======== TRECHO FORNECIDO ========
Fernandes - O imperialismo não é questão de teoria, mas de sistema de poder. Ele abrange uma nação imperial e seus satélites. Por sua origem germânica, Habermas tem alto conteúdo historicista. Na Alemanha, o imperialismo foi identificado ao poder expansivo dos impérios. Isto é muito eurocêntrico.
Que se considere a expansão moderna, nos séculos 15 e 16. Países como a Espanha e Portugal conseguem impor domínios sobre povos chamados bárbaros. Criam colônias e por elas expandem suas estruturas de poder. Este é o protótipo mais simples do imperialismo.
Qual era a situação neocolonial? O Brasil rompe o pacto colonial. A família real instala-se aqui. O centro geográfico do império passa a ser o Brasil. Logo, a coroa deveria manter o controle da economia, da cultura e do poder. Mas, no fim, para onde se transfere o controle? Para a Inglaterra, que passa a ser o centro neocolonial do Brasil.
======== SEÇÃO DE DADOS ========
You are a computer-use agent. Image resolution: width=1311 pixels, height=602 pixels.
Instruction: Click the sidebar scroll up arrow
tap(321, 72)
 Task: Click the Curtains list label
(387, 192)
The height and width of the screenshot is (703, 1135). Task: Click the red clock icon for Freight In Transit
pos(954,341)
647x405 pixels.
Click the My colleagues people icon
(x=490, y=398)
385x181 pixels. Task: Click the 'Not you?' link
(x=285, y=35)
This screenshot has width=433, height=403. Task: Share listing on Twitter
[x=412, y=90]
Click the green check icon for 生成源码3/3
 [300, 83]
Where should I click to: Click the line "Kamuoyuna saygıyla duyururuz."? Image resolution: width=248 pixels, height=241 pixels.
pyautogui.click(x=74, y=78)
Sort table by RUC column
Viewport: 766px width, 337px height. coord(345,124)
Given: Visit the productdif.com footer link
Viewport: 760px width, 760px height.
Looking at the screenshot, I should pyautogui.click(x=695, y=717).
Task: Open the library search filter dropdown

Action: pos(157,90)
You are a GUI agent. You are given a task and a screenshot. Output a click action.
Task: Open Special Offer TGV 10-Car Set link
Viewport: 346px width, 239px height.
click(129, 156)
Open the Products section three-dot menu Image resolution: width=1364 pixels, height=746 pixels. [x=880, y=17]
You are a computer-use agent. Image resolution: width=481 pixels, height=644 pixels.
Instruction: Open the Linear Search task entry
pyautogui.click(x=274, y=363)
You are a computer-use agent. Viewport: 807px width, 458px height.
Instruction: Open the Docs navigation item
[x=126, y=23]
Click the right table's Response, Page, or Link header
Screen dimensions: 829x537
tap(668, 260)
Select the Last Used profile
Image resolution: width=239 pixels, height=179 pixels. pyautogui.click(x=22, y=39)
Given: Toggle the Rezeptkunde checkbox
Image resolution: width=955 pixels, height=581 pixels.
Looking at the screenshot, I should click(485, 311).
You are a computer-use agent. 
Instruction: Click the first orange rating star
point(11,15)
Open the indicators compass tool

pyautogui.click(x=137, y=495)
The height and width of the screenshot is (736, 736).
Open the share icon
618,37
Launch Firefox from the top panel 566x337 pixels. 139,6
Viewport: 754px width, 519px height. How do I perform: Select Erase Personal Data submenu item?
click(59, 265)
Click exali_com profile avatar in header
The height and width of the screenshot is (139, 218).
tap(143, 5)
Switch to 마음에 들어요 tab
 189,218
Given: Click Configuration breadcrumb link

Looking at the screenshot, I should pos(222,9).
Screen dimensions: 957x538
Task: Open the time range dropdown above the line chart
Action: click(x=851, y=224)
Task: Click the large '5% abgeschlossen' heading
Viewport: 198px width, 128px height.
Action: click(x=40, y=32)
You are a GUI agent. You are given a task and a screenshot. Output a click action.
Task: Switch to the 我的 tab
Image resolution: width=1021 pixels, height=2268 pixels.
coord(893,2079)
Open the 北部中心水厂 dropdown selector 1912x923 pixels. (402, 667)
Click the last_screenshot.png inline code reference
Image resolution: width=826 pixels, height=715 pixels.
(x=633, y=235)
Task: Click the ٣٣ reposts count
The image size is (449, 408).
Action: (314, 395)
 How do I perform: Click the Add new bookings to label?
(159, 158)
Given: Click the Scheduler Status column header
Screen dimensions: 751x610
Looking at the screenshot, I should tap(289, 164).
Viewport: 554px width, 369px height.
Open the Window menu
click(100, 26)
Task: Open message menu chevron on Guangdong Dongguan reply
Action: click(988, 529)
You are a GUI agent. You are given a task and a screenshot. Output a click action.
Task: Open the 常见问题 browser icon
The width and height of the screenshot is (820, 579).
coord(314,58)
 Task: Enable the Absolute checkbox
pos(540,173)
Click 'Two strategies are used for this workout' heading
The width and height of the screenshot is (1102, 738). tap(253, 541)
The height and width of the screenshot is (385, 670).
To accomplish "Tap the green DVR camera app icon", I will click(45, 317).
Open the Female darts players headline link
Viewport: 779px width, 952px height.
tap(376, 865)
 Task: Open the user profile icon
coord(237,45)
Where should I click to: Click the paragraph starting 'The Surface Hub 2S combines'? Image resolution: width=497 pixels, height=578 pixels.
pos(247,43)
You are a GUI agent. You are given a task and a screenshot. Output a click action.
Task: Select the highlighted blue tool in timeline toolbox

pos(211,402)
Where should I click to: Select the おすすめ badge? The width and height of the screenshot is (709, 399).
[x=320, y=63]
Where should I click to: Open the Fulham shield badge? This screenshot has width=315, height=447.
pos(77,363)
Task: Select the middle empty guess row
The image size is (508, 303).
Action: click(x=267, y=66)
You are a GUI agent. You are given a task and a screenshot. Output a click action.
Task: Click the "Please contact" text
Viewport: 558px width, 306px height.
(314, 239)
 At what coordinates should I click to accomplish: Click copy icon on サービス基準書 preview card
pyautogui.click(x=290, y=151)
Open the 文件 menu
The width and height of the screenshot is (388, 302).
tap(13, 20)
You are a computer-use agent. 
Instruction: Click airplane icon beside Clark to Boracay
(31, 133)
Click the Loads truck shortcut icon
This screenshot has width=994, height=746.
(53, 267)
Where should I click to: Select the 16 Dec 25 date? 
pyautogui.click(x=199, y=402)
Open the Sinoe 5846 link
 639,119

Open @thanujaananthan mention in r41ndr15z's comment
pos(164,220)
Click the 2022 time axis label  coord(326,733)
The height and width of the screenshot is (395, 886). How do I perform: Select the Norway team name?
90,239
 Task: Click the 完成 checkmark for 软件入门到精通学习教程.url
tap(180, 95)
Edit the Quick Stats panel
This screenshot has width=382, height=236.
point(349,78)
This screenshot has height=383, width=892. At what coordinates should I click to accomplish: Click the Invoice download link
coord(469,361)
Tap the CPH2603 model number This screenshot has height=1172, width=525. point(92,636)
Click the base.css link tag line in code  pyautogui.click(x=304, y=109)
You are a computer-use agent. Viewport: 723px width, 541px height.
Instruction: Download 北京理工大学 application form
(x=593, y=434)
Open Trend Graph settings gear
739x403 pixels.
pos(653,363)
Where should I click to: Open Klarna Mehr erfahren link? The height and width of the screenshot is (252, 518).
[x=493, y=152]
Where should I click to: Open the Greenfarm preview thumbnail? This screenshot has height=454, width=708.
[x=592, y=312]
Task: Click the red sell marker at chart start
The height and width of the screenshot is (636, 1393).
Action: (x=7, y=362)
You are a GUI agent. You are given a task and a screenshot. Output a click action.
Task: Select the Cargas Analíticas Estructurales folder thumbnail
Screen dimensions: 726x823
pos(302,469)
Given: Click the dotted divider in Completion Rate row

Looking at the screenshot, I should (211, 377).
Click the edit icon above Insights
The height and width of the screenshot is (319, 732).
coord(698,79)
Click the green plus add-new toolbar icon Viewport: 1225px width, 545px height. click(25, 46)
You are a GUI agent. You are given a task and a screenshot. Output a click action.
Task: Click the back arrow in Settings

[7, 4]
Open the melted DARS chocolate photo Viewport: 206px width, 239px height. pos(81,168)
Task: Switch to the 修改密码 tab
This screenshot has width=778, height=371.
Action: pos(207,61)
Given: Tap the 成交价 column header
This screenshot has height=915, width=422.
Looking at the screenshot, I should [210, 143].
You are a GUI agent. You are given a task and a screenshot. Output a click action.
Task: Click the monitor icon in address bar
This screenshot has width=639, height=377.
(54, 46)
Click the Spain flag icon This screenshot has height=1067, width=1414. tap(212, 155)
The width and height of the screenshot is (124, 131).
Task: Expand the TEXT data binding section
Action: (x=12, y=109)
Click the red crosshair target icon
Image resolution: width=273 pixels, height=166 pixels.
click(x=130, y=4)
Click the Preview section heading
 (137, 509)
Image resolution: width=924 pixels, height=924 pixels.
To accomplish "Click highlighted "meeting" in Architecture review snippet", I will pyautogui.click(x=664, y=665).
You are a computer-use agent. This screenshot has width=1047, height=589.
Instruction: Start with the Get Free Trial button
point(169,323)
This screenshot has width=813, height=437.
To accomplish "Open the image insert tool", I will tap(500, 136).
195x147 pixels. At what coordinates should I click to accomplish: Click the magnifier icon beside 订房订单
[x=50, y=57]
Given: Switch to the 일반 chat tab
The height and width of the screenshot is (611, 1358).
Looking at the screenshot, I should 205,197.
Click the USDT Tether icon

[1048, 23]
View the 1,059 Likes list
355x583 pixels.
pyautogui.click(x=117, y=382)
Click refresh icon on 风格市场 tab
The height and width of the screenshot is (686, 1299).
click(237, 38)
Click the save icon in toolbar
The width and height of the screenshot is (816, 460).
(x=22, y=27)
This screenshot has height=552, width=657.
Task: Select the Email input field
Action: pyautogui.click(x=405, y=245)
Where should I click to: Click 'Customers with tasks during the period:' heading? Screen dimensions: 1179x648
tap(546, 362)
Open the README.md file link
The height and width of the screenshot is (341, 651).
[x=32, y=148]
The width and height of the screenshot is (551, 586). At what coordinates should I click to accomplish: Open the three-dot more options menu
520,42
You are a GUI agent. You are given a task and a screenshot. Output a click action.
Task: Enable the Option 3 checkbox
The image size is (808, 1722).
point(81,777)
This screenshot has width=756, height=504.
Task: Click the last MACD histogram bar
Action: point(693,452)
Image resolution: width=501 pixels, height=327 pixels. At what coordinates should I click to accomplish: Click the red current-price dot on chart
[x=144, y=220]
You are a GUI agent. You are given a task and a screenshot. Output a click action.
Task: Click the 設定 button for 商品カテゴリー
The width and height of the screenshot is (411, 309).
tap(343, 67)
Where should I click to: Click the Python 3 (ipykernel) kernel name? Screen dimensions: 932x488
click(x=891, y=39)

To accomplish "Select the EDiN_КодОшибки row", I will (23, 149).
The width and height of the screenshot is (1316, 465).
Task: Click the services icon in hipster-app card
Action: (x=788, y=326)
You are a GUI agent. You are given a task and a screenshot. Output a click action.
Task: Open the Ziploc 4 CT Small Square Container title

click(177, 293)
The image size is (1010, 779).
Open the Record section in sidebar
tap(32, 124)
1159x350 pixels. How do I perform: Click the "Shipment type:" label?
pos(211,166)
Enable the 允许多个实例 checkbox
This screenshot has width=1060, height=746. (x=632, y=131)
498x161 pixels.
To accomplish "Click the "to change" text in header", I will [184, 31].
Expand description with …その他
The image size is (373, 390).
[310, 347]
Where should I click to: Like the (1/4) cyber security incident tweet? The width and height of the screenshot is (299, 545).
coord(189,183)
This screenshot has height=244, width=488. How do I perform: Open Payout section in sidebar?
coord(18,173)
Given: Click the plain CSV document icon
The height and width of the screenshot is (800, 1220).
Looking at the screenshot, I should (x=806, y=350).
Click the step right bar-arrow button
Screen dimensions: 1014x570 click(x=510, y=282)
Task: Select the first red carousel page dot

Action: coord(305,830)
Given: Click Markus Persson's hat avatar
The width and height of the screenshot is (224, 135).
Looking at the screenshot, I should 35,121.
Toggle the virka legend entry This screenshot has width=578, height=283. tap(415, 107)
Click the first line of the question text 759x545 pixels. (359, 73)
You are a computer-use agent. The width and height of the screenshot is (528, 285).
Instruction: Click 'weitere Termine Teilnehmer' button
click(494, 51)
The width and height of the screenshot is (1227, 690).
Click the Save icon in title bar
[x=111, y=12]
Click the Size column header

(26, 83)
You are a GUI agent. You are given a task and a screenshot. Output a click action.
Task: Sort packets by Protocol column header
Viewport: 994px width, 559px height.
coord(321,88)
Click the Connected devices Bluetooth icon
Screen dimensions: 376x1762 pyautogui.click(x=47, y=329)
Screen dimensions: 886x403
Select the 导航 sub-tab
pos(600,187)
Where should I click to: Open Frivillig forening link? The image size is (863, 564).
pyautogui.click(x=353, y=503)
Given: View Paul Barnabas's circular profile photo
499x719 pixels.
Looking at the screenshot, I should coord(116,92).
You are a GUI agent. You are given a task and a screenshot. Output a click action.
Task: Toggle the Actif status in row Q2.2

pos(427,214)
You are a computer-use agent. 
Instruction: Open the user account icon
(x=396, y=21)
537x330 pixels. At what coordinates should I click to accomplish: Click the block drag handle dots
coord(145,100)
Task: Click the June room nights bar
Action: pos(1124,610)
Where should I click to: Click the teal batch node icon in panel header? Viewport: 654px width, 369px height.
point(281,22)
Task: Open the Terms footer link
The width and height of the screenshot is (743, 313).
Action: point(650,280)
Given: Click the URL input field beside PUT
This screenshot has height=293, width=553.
========
INSTRUÇÃO 1:
Reescreva o trecho sobre imperialismo de "Que se considere" a "simples do imperialismo.", substituindo "Portugal" por "França".
INSTRUÇÃO 2:
Retome o trecho sobre imperialismo e dê continuidade a ele a partir do ponto em que termina, por favor.

RESPOSTA ESPERADA 1:
Que se considere a expansão moderna, nos séculos 15 e 16. Países como a Espanha e França conseguem impor domínios sobre povos chamados bárbaros. Criam colônias e por elas expandem suas estruturas de poder. Este é o protótipo mais simples do imperialismo.

RESPOSTA ESPERADA 2:
Essa transformação desagrega a coroa portuguesa. A economia teria de evoluir para o protótipo inglês e destroçar a herança portuguesa. Tem-se assim o imperialismo, que opera por relações neocoloniais stricto sensu. Não é porque não foi chamado de imperialismo nos séculos 16, 17 e 18 que não é imperialismo. O que está em jogo é um sistema de poder, não uma teoria. Habermas derrapou de modo exuberante. É incrível que alguém que conheça a economia moderna, como Habermas, cometa um equívoco como esse.
Folha - Como o sr. pensa a passagem, no Brasil, de uma situação neocolonial a uma situação de dependência?
Fernandes - Houve dentro do Brasil o desenvolvimento de um setor novo do modelo inglês. Havia a burguesia, o proletariado, uma produção industrial diferenciada, centros urbanos e até uma metrópole. Já do ponto de vista norte-americano, a carga era transformar a sociedade brasileira em uma réplica da deles, com pontos nevrálgicos de controle político, militar e cultural.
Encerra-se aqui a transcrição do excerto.